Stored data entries

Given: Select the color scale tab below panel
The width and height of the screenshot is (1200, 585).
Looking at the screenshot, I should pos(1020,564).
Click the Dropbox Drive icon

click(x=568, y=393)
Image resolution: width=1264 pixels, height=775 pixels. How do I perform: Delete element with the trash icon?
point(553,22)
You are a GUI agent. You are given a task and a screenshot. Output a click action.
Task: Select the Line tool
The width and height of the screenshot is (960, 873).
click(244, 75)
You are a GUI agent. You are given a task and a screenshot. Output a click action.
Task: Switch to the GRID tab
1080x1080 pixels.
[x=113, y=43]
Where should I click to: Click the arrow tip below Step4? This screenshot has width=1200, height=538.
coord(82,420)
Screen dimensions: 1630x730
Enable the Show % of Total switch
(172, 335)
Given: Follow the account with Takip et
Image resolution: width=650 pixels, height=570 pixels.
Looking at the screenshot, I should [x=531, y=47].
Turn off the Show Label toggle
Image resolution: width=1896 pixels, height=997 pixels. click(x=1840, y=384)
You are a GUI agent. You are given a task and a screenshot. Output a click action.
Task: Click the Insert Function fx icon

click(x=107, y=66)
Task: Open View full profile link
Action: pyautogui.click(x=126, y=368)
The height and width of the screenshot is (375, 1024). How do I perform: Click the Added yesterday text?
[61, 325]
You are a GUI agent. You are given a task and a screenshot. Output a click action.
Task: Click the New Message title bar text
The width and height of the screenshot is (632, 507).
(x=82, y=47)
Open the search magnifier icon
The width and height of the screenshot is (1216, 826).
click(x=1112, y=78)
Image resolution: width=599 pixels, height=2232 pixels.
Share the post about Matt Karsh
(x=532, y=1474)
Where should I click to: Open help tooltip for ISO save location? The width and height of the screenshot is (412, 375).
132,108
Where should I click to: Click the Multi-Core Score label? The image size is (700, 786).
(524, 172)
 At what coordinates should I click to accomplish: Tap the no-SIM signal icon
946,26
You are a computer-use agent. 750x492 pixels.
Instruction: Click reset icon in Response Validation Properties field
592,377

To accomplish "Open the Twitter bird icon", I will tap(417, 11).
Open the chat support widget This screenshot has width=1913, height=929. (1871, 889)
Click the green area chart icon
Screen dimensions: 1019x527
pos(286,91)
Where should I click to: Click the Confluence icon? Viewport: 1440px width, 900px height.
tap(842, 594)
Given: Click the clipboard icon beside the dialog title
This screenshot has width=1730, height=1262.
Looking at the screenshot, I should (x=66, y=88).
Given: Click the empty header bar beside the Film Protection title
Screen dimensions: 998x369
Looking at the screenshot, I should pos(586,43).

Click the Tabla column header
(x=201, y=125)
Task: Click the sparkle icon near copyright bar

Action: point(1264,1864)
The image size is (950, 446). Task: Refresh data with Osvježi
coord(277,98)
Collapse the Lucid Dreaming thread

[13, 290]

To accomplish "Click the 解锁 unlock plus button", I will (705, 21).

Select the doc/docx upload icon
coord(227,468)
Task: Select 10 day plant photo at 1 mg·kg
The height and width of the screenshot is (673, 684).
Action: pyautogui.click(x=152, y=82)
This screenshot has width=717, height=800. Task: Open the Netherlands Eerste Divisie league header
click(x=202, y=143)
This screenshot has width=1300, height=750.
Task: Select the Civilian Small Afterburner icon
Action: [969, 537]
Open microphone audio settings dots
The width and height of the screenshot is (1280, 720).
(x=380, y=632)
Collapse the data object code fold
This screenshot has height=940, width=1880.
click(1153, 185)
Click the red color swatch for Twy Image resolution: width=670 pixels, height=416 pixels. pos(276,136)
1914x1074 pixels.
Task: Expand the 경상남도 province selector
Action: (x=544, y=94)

◆ **WHAT TO DO**: Without leaving anything out, give the entries again exactly.

◆ **RESPONSE AREA**:
Given: Select the color scale tab below panel
The width and height of the screenshot is (1200, 585).
Looking at the screenshot, I should pos(1020,564).
Click the Dropbox Drive icon

click(x=568, y=393)
Image resolution: width=1264 pixels, height=775 pixels. How do I perform: Delete element with the trash icon?
point(553,22)
You are a GUI agent. You are given a task and a screenshot. Output a click action.
Task: Select the Line tool
The width and height of the screenshot is (960, 873).
click(244, 75)
You are a GUI agent. You are given a task and a screenshot. Output a click action.
Task: Switch to the GRID tab
1080x1080 pixels.
[x=113, y=43]
Where should I click to: Click the arrow tip below Step4? This screenshot has width=1200, height=538.
coord(82,420)
Screen dimensions: 1630x730
Enable the Show % of Total switch
(172, 335)
Given: Follow the account with Takip et
Image resolution: width=650 pixels, height=570 pixels.
Looking at the screenshot, I should [x=531, y=47].
Turn off the Show Label toggle
Image resolution: width=1896 pixels, height=997 pixels. click(x=1840, y=384)
You are a GUI agent. You are given a task and a screenshot. Output a click action.
Task: Click the Insert Function fx icon

click(x=107, y=66)
Task: Open View full profile link
Action: pyautogui.click(x=126, y=368)
The height and width of the screenshot is (375, 1024). How do I perform: Click the Added yesterday text?
[61, 325]
You are a GUI agent. You are given a task and a screenshot. Output a click action.
Task: Click the New Message title bar text
The width and height of the screenshot is (632, 507).
(x=82, y=47)
Open the search magnifier icon
The width and height of the screenshot is (1216, 826).
click(x=1112, y=78)
Image resolution: width=599 pixels, height=2232 pixels.
Share the post about Matt Karsh
(x=532, y=1474)
Where should I click to: Open help tooltip for ISO save location? The width and height of the screenshot is (412, 375).
132,108
Where should I click to: Click the Multi-Core Score label? The image size is (700, 786).
(524, 172)
 At what coordinates should I click to accomplish: Tap the no-SIM signal icon
946,26
You are a computer-use agent. 750x492 pixels.
Instruction: Click reset icon in Response Validation Properties field
592,377

To accomplish "Open the Twitter bird icon", I will tap(417, 11).
Open the chat support widget This screenshot has width=1913, height=929. (1871, 889)
Click the green area chart icon
Screen dimensions: 1019x527
pos(286,91)
Where should I click to: Click the Confluence icon? Viewport: 1440px width, 900px height.
tap(842, 594)
Given: Click the clipboard icon beside the dialog title
This screenshot has width=1730, height=1262.
Looking at the screenshot, I should (x=66, y=88).
Given: Click the empty header bar beside the Film Protection title
Screen dimensions: 998x369
Looking at the screenshot, I should pos(586,43).

Click the Tabla column header
(x=201, y=125)
Task: Click the sparkle icon near copyright bar

Action: point(1264,1864)
The image size is (950, 446). Task: Refresh data with Osvježi
coord(277,98)
Collapse the Lucid Dreaming thread

[13, 290]

To accomplish "Click the 解锁 unlock plus button", I will (705, 21).

Select the doc/docx upload icon
coord(227,468)
Task: Select 10 day plant photo at 1 mg·kg
The height and width of the screenshot is (673, 684).
Action: pyautogui.click(x=152, y=82)
This screenshot has width=717, height=800. Task: Open the Netherlands Eerste Divisie league header
click(x=202, y=143)
This screenshot has width=1300, height=750.
Task: Select the Civilian Small Afterburner icon
Action: [969, 537]
Open microphone audio settings dots
The width and height of the screenshot is (1280, 720).
(x=380, y=632)
Collapse the data object code fold
This screenshot has height=940, width=1880.
click(1153, 185)
Click the red color swatch for Twy Image resolution: width=670 pixels, height=416 pixels. pos(276,136)
1914x1074 pixels.
Task: Expand the 경상남도 province selector
Action: (x=544, y=94)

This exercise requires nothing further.